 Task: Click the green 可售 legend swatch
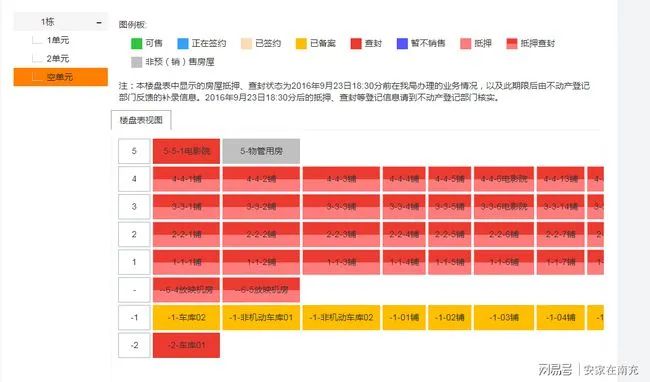tap(136, 43)
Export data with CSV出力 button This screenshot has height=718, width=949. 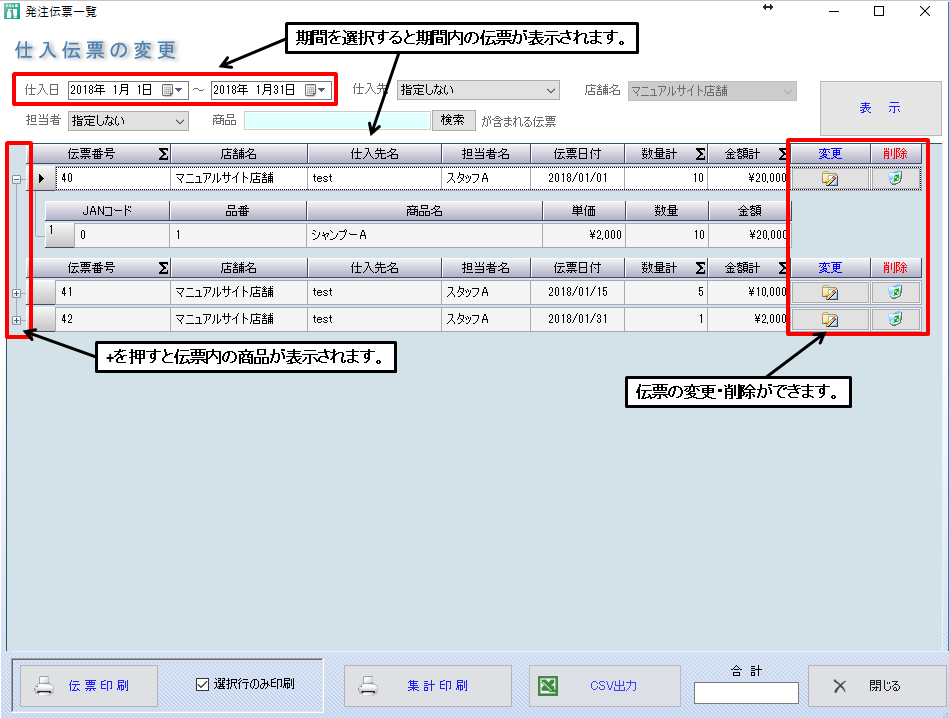(x=604, y=686)
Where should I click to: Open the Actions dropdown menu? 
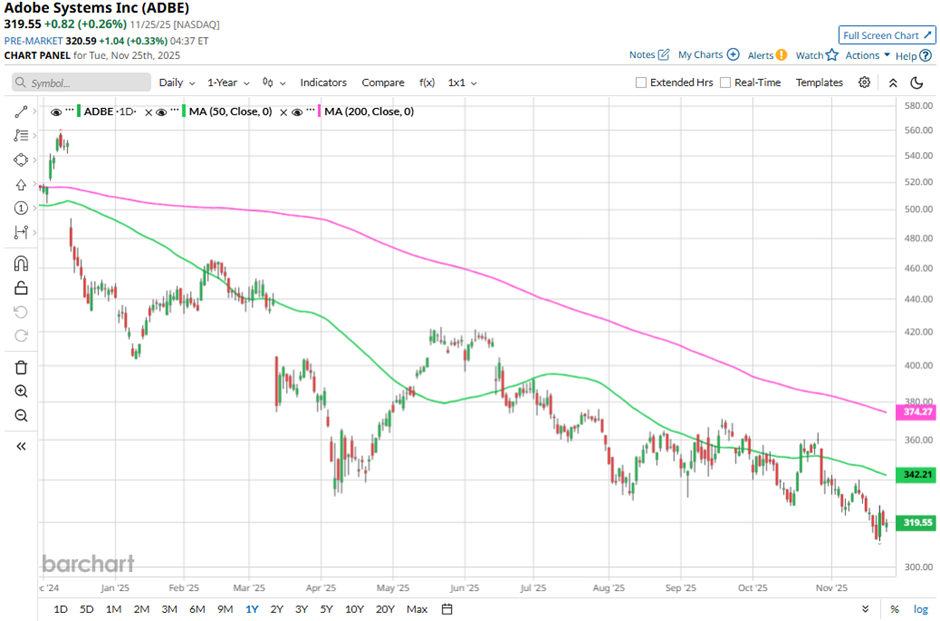[x=867, y=56]
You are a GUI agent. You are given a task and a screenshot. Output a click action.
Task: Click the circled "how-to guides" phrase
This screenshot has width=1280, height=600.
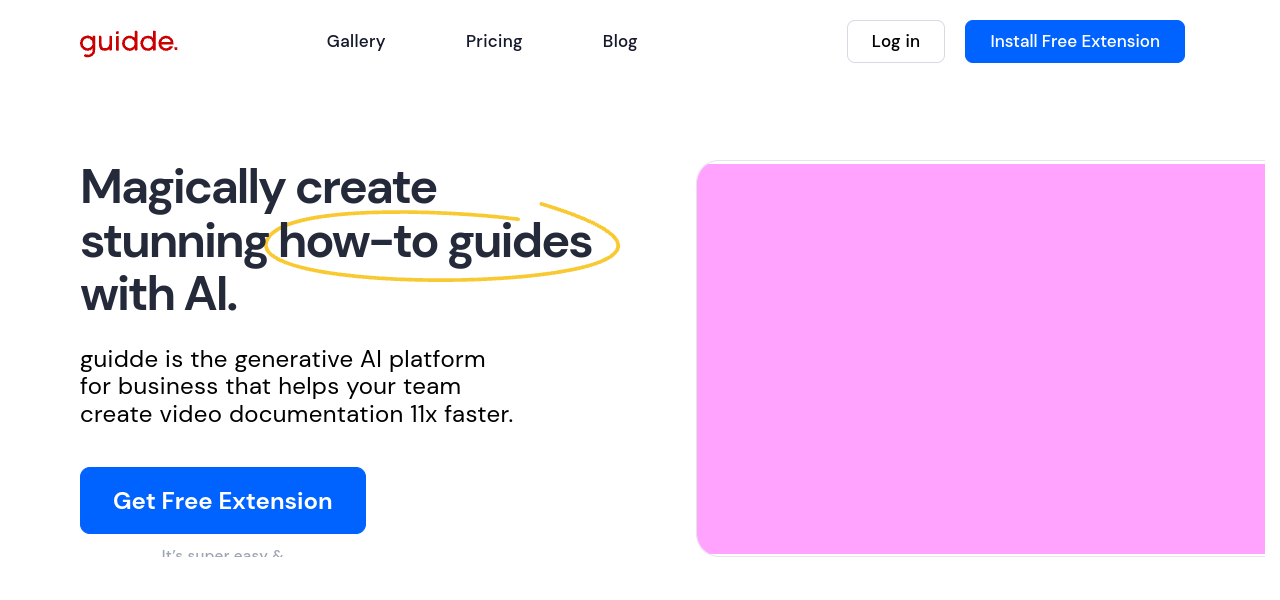tap(435, 242)
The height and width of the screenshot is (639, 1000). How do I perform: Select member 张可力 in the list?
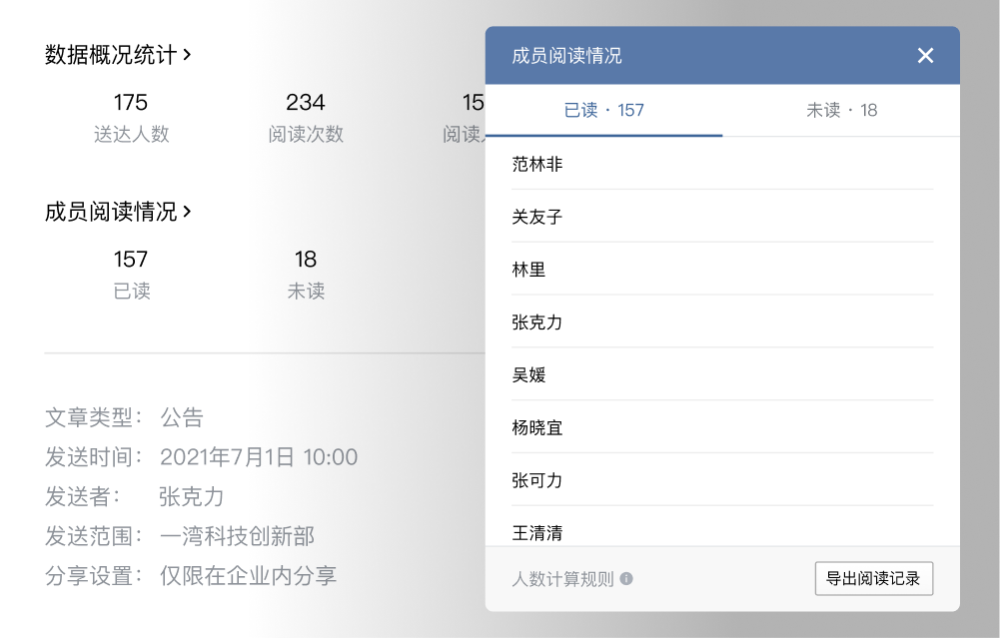(x=537, y=481)
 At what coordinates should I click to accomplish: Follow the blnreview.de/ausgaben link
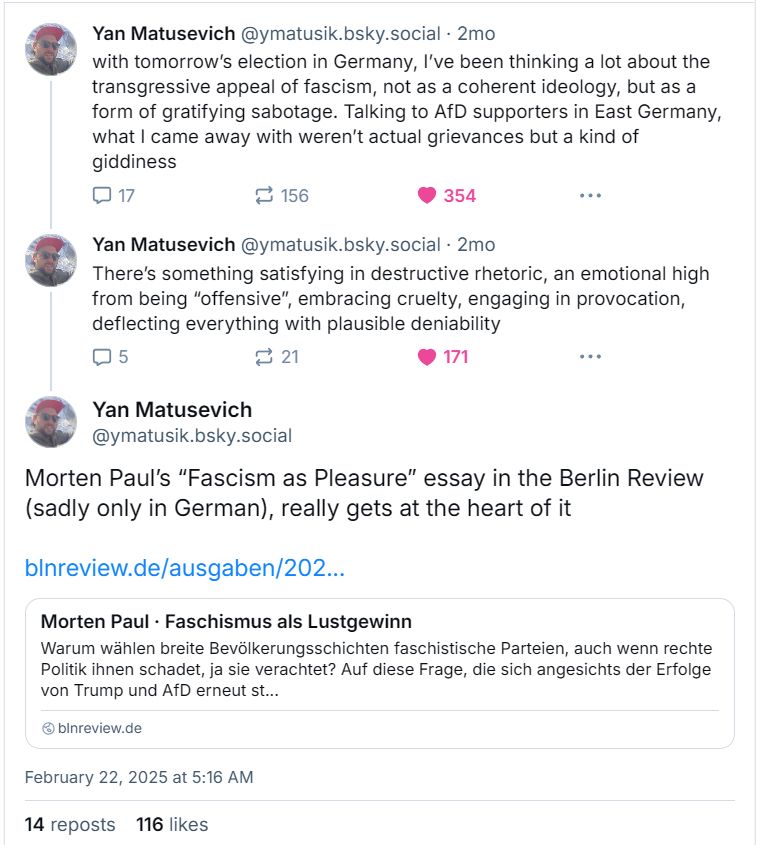(x=184, y=568)
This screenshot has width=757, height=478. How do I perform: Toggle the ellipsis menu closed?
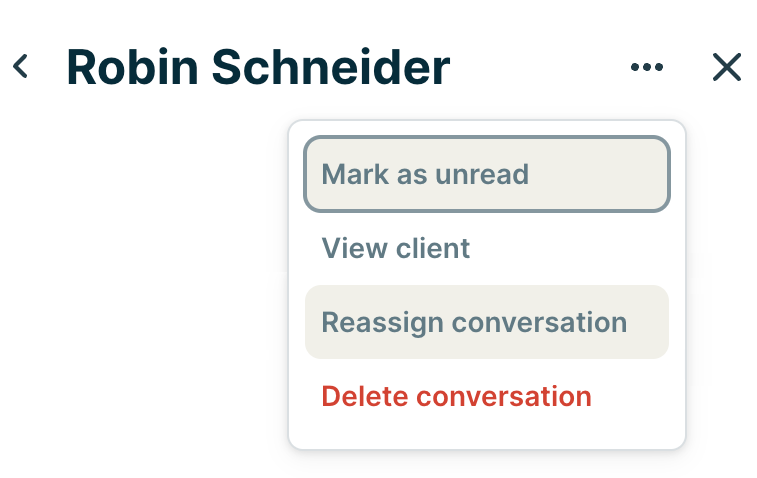(x=647, y=67)
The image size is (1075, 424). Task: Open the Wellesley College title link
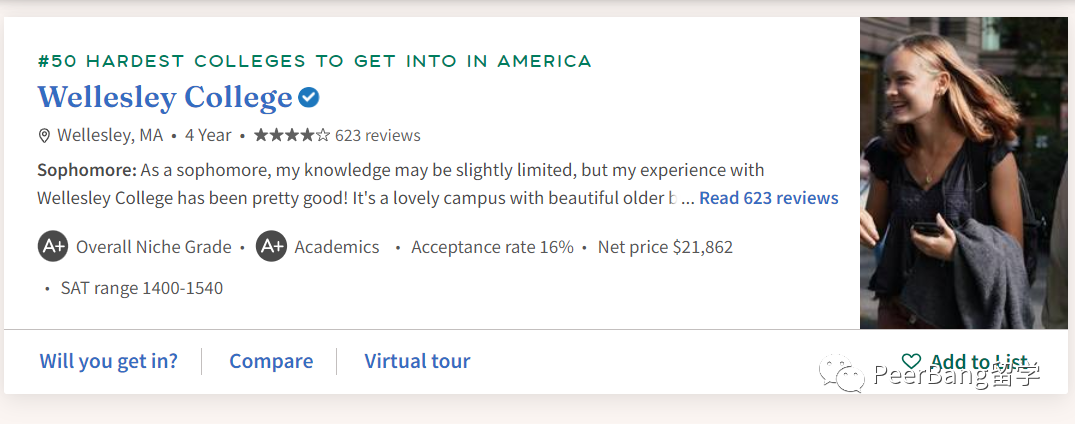pyautogui.click(x=165, y=98)
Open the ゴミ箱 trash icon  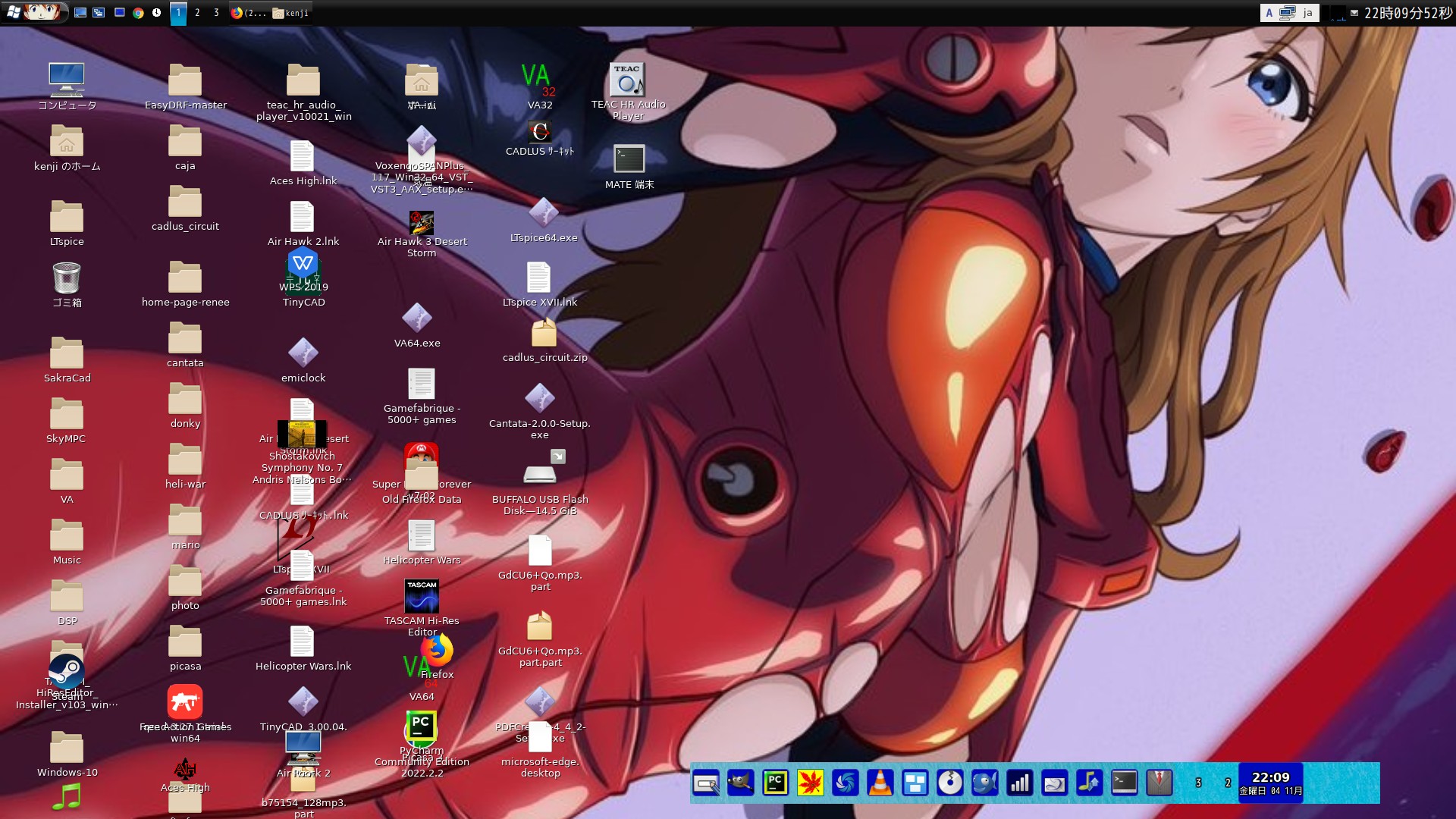click(x=67, y=279)
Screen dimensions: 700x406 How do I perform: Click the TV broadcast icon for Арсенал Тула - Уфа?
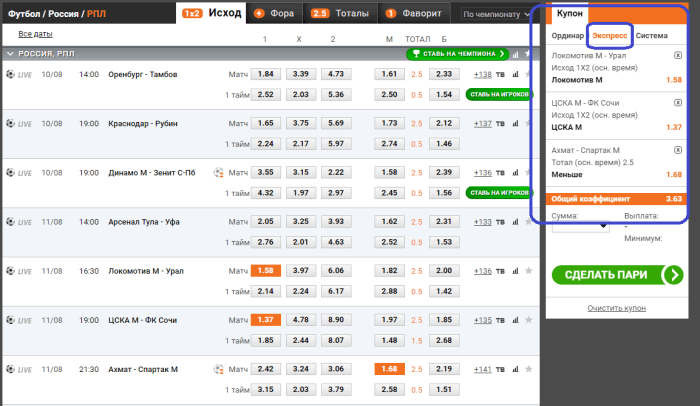pyautogui.click(x=501, y=222)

#### [INSTRUCTION]
Identify every line in the entries above that contains the word "link", and copy each of those lines.

#### [EXERCISE OUTPUT]
 At what coordinates should I click to accomplish: Follow the blnreview.de/ausgaben link
The image size is (1075, 424). Task: Open the Wellesley College title link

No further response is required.